Neither the Prime Minister’s Office nor the Foreign Ministry would respond Sunday to the comments, apparently because of the extreme sensitivity of Israel’s relations with Russia.

Netanyahu Putin
Netanyahu and Putin. (photo credit: REUTERS)

 

Jerusalem had no formal response on Sunday to Russian President Vladimir Putin’s comments broadcast on Saturday saying Jews might have been behind alleged Russian meddling in the 2016 US Presidential election, even as American Jewish organizations criticized Putin for his remarks.

Neither the Prime Minister’s Office nor the Foreign Ministry would respond Sunday to the comments, apparently because of the extreme sensitivity of the relations with Russia, which currently has military forces stationed in Syria to prop up the regime of Syrian President Bashar Assad.

Prime Minister Benjamin Netanyahu speaks regularly to Putin, travels to Russia to meet Putin about twice a year, and says he has developed a special relationship with the Russian president.
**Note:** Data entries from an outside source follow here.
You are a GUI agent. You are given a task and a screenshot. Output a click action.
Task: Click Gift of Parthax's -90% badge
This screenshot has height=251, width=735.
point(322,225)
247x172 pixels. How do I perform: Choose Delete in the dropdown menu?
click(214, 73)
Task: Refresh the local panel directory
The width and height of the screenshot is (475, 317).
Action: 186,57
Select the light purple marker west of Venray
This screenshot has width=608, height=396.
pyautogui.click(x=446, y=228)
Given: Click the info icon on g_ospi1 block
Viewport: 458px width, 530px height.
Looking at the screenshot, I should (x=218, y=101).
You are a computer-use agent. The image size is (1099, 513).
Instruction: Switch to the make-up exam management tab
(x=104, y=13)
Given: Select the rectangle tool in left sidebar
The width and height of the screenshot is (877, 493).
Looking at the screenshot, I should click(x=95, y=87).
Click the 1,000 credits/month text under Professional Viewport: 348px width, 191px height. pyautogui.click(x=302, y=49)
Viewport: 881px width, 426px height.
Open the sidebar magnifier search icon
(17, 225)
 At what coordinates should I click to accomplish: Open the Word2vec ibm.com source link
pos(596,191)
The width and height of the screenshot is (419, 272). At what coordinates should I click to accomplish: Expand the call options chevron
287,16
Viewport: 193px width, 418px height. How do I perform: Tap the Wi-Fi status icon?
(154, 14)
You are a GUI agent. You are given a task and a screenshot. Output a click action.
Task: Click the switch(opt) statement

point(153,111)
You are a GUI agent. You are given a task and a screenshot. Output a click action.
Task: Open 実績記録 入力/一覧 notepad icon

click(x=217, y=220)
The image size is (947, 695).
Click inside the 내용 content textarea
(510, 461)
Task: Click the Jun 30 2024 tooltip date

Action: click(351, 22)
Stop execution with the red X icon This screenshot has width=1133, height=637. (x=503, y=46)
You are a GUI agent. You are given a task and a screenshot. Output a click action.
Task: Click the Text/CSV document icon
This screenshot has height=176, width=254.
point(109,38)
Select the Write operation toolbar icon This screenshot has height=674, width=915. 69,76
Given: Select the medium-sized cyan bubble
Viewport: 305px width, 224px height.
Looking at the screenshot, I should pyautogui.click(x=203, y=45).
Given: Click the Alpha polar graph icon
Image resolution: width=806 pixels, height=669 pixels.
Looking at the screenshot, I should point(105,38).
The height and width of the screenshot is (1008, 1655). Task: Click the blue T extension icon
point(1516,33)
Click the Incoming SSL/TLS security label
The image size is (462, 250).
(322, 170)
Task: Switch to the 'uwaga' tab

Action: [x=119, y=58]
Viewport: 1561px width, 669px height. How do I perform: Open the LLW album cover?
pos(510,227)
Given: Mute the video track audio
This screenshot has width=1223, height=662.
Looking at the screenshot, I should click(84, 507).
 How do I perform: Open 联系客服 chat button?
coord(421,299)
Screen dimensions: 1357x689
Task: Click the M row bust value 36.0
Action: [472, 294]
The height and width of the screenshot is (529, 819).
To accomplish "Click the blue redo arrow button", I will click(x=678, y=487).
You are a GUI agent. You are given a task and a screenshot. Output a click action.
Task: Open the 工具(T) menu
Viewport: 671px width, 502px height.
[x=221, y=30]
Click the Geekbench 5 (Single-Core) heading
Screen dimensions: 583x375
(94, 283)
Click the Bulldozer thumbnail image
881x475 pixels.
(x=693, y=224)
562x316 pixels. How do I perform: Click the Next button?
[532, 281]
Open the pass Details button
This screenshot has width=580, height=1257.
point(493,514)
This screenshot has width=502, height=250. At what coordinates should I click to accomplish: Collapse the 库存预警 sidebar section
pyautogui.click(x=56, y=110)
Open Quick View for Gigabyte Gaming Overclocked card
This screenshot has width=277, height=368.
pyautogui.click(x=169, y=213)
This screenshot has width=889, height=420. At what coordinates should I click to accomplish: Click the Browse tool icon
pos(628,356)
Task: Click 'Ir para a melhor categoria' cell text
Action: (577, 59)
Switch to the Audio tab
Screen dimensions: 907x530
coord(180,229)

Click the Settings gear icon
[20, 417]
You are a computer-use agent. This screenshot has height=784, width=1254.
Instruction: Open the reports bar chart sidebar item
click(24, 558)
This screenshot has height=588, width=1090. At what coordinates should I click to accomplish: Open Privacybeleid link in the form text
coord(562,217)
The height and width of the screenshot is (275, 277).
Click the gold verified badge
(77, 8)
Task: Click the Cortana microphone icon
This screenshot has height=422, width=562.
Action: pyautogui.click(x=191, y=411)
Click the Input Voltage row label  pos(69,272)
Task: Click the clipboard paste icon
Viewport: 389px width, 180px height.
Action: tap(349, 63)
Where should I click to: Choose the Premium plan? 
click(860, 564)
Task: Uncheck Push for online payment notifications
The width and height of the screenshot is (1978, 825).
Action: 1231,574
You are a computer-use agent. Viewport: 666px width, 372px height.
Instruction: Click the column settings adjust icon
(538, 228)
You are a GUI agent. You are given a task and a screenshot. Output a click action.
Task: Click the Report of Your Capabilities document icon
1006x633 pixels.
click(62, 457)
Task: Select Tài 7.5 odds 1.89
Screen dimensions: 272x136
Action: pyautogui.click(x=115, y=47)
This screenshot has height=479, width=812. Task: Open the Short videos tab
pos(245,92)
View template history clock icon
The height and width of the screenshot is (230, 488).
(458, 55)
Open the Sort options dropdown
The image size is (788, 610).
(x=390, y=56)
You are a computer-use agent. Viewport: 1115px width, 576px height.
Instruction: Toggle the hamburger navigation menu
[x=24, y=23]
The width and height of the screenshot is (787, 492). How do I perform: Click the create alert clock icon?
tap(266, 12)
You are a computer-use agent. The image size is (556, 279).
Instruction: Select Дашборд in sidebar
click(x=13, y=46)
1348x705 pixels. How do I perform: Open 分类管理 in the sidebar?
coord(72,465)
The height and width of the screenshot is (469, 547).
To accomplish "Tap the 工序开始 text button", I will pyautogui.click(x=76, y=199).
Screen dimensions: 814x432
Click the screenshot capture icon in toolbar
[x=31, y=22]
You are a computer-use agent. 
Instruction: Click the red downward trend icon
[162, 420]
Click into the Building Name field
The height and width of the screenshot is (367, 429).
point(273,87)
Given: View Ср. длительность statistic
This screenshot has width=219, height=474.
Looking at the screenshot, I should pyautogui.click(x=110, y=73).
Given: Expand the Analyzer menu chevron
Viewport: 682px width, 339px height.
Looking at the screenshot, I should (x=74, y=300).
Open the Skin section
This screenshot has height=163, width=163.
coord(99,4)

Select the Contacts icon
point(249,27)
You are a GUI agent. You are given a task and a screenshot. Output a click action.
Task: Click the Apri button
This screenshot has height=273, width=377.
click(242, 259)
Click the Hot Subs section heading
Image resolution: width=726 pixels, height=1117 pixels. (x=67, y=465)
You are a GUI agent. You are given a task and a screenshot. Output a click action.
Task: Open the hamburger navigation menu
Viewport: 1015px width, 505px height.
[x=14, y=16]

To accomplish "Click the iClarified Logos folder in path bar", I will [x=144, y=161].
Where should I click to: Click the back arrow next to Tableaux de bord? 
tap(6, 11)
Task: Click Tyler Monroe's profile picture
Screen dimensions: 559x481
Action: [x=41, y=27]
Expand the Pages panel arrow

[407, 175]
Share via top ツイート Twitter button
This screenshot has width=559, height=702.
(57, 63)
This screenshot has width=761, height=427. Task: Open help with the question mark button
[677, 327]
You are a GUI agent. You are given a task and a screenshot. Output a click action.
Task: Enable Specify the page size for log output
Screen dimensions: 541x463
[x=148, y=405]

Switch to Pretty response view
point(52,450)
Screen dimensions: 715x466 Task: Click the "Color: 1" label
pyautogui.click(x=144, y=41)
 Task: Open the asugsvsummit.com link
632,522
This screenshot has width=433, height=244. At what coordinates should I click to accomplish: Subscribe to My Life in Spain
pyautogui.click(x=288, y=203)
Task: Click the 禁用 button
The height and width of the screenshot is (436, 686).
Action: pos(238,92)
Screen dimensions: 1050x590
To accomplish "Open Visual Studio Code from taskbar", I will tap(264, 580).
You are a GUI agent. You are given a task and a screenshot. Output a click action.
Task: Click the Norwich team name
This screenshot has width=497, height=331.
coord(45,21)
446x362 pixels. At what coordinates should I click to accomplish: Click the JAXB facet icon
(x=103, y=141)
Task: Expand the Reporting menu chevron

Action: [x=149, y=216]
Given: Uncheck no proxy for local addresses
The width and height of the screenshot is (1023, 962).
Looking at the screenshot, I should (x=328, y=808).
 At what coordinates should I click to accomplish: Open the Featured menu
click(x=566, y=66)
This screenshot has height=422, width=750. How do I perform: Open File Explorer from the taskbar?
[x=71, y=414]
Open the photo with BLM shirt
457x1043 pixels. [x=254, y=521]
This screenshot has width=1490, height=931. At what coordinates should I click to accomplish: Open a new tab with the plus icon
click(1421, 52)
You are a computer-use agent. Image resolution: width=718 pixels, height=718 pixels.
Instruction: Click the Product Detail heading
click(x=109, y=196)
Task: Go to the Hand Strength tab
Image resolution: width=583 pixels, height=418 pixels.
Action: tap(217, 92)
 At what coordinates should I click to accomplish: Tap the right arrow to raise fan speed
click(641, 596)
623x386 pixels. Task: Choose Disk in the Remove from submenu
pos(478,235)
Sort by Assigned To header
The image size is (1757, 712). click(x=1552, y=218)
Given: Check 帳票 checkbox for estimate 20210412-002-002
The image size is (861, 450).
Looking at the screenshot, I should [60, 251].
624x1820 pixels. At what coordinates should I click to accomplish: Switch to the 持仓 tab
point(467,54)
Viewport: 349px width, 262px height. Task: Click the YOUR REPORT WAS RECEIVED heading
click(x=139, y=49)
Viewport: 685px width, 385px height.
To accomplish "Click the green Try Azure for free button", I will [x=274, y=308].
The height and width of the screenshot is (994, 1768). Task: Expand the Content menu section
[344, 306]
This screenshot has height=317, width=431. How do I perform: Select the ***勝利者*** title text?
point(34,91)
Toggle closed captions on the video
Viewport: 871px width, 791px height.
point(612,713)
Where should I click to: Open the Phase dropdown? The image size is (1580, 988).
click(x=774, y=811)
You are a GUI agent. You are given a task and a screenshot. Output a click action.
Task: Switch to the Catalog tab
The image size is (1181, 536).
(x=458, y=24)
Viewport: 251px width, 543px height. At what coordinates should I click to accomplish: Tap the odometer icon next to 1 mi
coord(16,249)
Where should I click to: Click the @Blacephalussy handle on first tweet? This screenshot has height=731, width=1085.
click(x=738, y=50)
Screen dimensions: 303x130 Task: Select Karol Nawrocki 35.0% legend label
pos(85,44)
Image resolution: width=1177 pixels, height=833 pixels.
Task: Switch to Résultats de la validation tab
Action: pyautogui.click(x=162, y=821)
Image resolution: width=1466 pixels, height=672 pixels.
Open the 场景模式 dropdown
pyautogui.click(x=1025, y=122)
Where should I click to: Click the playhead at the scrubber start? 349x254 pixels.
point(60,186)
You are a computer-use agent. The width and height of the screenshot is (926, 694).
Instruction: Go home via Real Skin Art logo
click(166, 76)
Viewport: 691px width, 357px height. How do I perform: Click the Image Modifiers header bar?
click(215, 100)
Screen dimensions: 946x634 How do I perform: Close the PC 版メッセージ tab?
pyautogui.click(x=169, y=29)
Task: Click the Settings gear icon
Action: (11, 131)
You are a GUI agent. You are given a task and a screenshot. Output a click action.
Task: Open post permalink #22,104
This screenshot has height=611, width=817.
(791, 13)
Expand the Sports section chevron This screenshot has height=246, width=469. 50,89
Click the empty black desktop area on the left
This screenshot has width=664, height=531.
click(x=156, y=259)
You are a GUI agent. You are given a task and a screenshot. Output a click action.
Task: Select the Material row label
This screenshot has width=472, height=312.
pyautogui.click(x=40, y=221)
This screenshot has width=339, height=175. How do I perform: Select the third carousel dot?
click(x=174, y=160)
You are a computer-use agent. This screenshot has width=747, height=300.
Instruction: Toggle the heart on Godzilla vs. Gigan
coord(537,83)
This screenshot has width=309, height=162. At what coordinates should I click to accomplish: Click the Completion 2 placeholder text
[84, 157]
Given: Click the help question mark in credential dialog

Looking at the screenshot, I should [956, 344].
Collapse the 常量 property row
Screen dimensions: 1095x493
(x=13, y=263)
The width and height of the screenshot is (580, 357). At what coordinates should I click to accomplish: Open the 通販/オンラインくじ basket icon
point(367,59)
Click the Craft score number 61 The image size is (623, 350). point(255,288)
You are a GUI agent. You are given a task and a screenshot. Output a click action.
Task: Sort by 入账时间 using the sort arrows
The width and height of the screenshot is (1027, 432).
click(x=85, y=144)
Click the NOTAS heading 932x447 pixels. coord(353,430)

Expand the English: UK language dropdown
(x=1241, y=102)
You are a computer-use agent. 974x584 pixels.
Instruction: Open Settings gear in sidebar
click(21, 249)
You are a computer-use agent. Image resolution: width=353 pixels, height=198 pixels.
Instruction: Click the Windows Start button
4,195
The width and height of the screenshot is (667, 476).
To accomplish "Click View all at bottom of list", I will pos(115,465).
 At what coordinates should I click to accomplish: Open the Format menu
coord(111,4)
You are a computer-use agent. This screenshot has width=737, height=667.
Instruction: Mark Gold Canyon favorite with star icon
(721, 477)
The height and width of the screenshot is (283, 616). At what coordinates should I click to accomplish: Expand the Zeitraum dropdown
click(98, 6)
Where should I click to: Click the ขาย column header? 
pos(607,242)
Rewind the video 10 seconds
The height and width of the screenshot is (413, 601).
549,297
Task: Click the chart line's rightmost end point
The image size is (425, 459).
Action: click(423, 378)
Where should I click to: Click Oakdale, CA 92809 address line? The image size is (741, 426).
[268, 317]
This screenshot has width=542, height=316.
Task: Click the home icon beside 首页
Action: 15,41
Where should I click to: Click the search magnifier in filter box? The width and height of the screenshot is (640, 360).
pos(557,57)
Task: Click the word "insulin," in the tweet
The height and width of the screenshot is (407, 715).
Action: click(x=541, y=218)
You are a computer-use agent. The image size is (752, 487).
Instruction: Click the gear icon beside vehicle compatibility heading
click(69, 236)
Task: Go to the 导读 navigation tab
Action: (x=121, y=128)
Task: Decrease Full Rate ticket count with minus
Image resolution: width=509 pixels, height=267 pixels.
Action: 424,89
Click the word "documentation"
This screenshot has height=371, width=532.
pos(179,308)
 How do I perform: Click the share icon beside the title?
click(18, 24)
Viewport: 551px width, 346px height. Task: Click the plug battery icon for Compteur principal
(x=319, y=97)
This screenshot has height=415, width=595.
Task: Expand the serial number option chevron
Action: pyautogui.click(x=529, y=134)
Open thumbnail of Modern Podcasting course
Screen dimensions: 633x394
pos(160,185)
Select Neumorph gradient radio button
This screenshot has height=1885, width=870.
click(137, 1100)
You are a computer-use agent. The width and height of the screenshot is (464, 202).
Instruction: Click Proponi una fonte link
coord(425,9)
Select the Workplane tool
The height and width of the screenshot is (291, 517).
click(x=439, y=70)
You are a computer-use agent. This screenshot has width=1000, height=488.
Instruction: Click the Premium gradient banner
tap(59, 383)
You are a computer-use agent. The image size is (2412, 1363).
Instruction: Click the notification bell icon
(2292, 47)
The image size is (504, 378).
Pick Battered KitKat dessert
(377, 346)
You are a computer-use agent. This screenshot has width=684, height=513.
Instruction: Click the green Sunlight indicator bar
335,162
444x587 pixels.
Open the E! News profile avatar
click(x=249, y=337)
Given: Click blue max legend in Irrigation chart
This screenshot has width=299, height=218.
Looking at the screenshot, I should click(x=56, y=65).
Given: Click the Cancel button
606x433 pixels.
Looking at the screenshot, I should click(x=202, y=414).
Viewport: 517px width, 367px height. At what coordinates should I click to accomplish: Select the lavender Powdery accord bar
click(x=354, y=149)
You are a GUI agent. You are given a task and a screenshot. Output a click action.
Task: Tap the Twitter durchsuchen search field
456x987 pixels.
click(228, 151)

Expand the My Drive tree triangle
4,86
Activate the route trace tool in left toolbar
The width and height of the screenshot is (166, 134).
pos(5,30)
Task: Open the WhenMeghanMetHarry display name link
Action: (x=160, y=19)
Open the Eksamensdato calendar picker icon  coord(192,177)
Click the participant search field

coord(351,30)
Putin, in the NBC interview, said he “couldn’t care less” if Russian citizens tried to meddle in the US elections, and suggested that Jews, Ukrainians or Tartars, often a Russian euphemism for Muslims, might be responsible for the meddling.

“There are 146 million Russians. So what?” he said. “They do not represent the interests of the Russian state.“

“Why have you decided the Russian authorities, myself included, gave anybody permission to do this?” he said. “Maybe they are not even Russians, but Ukrainians, Tatars or Jews, but with Russian citizenship, which should also be checked. Maybe they have dual citizenship or a green card; maybe the U.S. paid them for this.”

Zvi Magen, a former Israeli ambassador to Russia, agreed with the policy of not publicly responding to the remark.

If called out on this publicly by Israel, Magen said, Putin would deny any anti-semitic intent and just “roll his eyes.”

This, he said, would place Israel in an “uncomfortable position” with the Russian leader. Rather than a public rebuke, Magen said Israel would be wiser to mention its discomfort about the statement in private.

Magen said he did not know for sure what Putin meant by the statements.

“There are two options,” he said. “One was that it was just an empty comment, and the other is that there was a message in it. But I do not know what the intent was because we know that at a basic level Putin is neither an antisemite nor anti-Israel.”

The American Jewish Committee and the Anti-Defamation League, on the other hand, took the Russian leader to task for the remark.

“President Putin suggesting that Russian Federation minorities, be they Ukrainian, Tatar, or Jewish, were behind US election meddling is eerily reminiscent of the Protocols of the Elders of Zion. He should clarify his comments at the earliest opportunity,” the AJC said in a tweet.

ADL head Jonathan Greenblatt issued a statement saying that “as the Russian government faces expanding evidence and new questions about possible meddling in US elections, President Putin bizarrely has resorted to the blame game by pointing the finger at Jews and other minorities in his country.”

“We live in a moment when antisemitic violence is on the rise and words can have profound consequences, particularly when spoken by public figures or elected officials like President Putin,” Greenblatt said. “We hope he swiftly clarifies his words before they cause further damage to those communities he has singled out.”